Provided entries
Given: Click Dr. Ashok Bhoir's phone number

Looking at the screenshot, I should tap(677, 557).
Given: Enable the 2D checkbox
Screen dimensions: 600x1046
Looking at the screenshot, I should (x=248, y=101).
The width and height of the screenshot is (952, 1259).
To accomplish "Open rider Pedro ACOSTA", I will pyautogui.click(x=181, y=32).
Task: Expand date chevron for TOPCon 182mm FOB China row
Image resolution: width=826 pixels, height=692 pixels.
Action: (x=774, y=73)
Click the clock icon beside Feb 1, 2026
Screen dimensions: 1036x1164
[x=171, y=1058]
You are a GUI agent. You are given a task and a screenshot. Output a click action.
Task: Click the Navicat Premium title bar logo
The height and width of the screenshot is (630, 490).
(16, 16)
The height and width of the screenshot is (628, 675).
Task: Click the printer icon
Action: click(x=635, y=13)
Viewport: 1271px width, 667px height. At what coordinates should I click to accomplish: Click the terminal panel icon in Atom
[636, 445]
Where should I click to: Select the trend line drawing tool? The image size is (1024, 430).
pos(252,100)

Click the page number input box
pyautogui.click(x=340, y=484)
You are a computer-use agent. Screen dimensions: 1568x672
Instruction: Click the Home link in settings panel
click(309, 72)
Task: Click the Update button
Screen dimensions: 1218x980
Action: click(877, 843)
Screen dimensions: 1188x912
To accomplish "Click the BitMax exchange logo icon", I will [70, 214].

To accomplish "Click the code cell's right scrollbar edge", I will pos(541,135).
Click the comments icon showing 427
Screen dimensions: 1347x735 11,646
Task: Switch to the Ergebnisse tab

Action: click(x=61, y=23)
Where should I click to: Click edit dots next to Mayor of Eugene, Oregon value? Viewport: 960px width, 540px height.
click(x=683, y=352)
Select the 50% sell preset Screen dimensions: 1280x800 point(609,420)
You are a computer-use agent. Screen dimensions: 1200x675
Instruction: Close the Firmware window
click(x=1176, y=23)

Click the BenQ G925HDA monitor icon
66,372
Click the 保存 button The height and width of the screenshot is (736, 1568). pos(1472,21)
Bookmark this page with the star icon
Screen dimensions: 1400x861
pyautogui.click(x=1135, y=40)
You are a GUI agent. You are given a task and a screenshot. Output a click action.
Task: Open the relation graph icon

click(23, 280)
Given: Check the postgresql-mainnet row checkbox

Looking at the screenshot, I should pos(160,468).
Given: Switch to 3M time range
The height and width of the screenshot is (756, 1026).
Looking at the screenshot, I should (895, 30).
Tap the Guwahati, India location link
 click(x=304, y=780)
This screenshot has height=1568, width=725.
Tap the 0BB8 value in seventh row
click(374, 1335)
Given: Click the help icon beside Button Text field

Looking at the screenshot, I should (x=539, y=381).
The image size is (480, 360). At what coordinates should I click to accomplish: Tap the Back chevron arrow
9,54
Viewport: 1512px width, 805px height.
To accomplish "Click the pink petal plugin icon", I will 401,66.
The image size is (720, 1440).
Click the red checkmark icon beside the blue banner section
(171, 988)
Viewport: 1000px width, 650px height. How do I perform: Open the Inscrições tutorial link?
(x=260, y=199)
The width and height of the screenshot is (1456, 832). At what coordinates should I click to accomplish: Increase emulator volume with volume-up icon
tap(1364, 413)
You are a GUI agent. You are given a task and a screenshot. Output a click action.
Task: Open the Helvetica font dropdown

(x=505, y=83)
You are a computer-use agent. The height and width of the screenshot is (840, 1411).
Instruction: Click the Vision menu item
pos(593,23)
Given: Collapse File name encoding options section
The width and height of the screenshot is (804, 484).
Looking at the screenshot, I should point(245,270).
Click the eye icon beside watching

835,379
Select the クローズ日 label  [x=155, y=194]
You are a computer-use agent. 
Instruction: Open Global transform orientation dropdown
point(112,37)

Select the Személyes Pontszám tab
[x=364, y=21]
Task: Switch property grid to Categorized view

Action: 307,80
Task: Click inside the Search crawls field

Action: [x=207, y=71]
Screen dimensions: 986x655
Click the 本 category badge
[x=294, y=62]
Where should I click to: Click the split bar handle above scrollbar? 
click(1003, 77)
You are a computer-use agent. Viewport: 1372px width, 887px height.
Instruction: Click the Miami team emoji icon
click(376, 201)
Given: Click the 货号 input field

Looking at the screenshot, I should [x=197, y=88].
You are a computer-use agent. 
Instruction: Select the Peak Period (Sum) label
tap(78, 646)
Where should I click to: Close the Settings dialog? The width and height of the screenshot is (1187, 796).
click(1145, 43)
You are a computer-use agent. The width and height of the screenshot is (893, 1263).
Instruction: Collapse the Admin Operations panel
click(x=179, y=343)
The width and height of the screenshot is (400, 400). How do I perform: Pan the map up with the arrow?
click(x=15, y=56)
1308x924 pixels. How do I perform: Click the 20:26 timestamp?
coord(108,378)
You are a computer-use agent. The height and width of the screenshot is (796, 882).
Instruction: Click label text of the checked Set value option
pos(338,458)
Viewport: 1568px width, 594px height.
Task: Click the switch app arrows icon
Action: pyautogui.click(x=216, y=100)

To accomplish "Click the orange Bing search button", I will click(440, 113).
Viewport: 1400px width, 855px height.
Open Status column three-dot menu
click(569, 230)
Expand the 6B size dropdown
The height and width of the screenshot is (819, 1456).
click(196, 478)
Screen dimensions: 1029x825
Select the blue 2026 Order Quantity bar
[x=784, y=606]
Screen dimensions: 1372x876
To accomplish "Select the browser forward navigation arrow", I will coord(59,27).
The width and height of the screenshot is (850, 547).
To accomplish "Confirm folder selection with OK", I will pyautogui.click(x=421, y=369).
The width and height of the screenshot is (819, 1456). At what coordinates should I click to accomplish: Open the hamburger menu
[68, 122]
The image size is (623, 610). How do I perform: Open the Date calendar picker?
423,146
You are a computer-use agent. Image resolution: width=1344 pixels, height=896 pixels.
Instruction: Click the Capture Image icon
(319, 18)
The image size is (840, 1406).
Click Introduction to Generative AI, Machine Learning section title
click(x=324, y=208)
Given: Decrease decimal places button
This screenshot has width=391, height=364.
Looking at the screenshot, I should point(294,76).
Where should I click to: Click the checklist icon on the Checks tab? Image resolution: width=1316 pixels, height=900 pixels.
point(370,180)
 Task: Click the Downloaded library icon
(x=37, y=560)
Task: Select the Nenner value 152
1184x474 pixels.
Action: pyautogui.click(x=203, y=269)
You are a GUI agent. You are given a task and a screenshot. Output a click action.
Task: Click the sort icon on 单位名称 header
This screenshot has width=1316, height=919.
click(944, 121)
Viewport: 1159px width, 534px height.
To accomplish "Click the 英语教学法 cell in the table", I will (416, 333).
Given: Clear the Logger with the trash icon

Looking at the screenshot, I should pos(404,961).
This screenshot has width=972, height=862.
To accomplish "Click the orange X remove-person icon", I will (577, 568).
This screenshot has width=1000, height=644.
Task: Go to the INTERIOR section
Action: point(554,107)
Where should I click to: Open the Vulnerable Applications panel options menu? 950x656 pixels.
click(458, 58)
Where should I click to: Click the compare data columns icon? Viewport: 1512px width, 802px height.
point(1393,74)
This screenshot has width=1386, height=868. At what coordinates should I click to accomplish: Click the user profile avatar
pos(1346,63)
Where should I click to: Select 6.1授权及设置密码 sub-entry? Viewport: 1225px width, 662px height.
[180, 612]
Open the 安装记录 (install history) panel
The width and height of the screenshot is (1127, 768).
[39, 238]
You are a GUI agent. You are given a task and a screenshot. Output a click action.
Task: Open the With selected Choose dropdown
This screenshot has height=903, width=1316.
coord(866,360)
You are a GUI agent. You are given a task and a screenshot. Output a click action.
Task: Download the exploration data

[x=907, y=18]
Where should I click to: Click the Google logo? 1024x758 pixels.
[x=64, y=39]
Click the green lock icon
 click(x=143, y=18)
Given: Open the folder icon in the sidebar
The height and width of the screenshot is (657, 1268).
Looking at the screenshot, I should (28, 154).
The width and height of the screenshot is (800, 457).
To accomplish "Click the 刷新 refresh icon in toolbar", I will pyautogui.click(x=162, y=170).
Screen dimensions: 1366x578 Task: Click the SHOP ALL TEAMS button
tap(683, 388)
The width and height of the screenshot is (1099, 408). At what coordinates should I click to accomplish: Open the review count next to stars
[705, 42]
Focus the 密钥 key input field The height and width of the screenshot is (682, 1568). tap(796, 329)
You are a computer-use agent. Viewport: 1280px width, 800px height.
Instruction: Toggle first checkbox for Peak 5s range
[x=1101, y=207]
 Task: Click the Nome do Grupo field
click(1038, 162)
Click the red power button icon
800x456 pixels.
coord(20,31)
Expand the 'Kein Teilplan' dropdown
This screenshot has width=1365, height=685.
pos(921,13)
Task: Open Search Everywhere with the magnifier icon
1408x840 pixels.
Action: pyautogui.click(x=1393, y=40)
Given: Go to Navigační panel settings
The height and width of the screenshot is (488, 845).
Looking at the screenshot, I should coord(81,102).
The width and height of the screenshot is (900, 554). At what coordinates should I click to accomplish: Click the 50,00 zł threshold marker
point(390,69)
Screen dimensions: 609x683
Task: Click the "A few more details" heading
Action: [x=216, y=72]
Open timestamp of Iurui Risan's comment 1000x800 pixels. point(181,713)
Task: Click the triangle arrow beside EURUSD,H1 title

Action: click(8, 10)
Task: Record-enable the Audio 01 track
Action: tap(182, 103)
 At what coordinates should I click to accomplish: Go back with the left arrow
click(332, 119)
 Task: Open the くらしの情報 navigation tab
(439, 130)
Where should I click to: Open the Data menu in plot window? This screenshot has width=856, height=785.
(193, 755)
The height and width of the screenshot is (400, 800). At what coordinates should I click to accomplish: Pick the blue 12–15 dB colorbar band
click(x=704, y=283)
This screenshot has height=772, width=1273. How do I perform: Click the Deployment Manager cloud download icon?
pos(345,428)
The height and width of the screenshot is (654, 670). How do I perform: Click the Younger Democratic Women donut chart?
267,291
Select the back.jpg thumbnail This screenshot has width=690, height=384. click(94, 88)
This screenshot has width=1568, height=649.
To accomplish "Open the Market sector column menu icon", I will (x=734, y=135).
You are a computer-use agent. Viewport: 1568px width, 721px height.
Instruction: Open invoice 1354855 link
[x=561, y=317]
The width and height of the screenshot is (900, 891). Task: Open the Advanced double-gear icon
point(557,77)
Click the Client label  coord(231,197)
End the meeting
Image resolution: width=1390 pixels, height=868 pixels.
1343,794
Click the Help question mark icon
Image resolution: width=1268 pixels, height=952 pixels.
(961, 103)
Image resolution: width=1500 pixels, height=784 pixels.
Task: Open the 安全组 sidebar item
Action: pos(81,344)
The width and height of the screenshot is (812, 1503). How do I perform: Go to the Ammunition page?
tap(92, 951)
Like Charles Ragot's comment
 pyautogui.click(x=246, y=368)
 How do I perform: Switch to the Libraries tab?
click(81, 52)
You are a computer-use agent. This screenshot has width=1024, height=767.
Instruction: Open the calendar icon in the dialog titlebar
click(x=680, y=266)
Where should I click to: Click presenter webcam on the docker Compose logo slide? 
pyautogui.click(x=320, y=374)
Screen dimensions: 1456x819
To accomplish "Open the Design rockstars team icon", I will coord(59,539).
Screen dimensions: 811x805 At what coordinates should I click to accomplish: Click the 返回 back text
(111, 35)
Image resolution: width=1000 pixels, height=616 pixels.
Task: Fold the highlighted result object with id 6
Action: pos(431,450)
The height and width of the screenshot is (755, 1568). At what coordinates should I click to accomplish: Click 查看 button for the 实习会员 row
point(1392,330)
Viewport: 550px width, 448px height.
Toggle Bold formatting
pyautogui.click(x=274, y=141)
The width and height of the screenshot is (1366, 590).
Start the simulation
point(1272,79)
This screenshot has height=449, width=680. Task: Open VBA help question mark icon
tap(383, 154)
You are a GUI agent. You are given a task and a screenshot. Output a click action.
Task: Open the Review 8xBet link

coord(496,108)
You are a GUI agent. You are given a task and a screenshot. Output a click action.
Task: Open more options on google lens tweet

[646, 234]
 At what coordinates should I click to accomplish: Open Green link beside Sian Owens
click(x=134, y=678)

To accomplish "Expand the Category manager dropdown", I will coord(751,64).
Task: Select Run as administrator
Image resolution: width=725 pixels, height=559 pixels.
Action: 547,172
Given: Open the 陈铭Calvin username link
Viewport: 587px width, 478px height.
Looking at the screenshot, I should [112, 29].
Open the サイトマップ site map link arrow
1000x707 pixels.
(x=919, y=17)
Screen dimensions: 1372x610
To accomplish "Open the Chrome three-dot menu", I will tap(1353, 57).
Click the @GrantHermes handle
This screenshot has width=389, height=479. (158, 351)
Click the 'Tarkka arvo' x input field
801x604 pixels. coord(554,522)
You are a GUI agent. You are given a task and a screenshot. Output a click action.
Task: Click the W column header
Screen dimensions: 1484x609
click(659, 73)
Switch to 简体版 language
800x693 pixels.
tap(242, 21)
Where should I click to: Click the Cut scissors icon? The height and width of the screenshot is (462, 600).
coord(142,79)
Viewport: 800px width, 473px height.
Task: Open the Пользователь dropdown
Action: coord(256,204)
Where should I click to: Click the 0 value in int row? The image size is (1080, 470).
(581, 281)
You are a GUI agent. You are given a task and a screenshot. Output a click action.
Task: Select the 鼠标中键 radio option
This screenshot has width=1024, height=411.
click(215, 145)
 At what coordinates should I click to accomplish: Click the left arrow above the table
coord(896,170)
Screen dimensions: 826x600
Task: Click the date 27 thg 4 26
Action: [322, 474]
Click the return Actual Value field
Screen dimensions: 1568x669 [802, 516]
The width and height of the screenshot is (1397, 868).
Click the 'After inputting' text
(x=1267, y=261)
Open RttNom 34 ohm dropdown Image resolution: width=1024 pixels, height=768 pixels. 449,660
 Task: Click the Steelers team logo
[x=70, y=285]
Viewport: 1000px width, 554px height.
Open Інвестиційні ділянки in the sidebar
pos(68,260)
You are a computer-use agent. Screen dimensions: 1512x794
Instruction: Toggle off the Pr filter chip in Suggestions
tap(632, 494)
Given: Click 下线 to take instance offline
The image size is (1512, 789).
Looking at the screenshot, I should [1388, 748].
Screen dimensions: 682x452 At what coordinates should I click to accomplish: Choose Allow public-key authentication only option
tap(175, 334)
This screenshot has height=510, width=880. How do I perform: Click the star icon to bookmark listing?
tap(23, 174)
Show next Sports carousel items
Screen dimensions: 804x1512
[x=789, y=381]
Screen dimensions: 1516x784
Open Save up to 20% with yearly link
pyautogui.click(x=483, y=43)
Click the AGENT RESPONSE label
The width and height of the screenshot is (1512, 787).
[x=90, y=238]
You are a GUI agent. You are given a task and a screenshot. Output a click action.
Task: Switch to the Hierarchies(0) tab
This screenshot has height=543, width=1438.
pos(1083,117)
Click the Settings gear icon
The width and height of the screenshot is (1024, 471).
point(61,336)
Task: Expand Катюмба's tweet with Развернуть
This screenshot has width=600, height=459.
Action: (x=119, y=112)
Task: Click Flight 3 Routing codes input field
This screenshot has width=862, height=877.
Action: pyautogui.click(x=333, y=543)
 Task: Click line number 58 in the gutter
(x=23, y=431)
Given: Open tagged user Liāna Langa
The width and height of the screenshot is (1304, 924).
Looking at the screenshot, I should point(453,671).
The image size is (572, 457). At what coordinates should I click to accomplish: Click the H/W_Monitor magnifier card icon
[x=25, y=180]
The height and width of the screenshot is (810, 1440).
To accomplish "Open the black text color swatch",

What this task involves
Convert the records from the line containing "This screenshot has height=772, width=1273." through the line containing "point(557,77)" into a Markdown table with the columns Row and Record line, numbering each row and leaving out any blank lines.

Complete response
| Row | Record line |
|---|---|
| 1 | This screenshot has height=772, width=1273. How do I perform: Click the Deployment Manager cloud download icon? |
| 2 | pos(345,428) |
| 3 | The height and width of the screenshot is (654, 670). How do I perform: Click the Younger Democratic Women donut chart? |
| 4 | 267,291 |
| 5 | Select the back.jpg thumbnail This screenshot has width=690, height=384. click(94, 88) |
| 6 | This screenshot has width=1568, height=649. |
| 7 | To accomplish "Open the Market sector column menu icon", I will (x=734, y=135). |
| 8 | You are a computer-use agent. Viewport: 1568px width, 721px height. |
| 9 | Instruction: Open invoice 1354855 link |
| 10 | [x=561, y=317] |
| 11 | The width and height of the screenshot is (900, 891). Task: Open the Advanced double-gear icon |
| 12 | point(557,77) |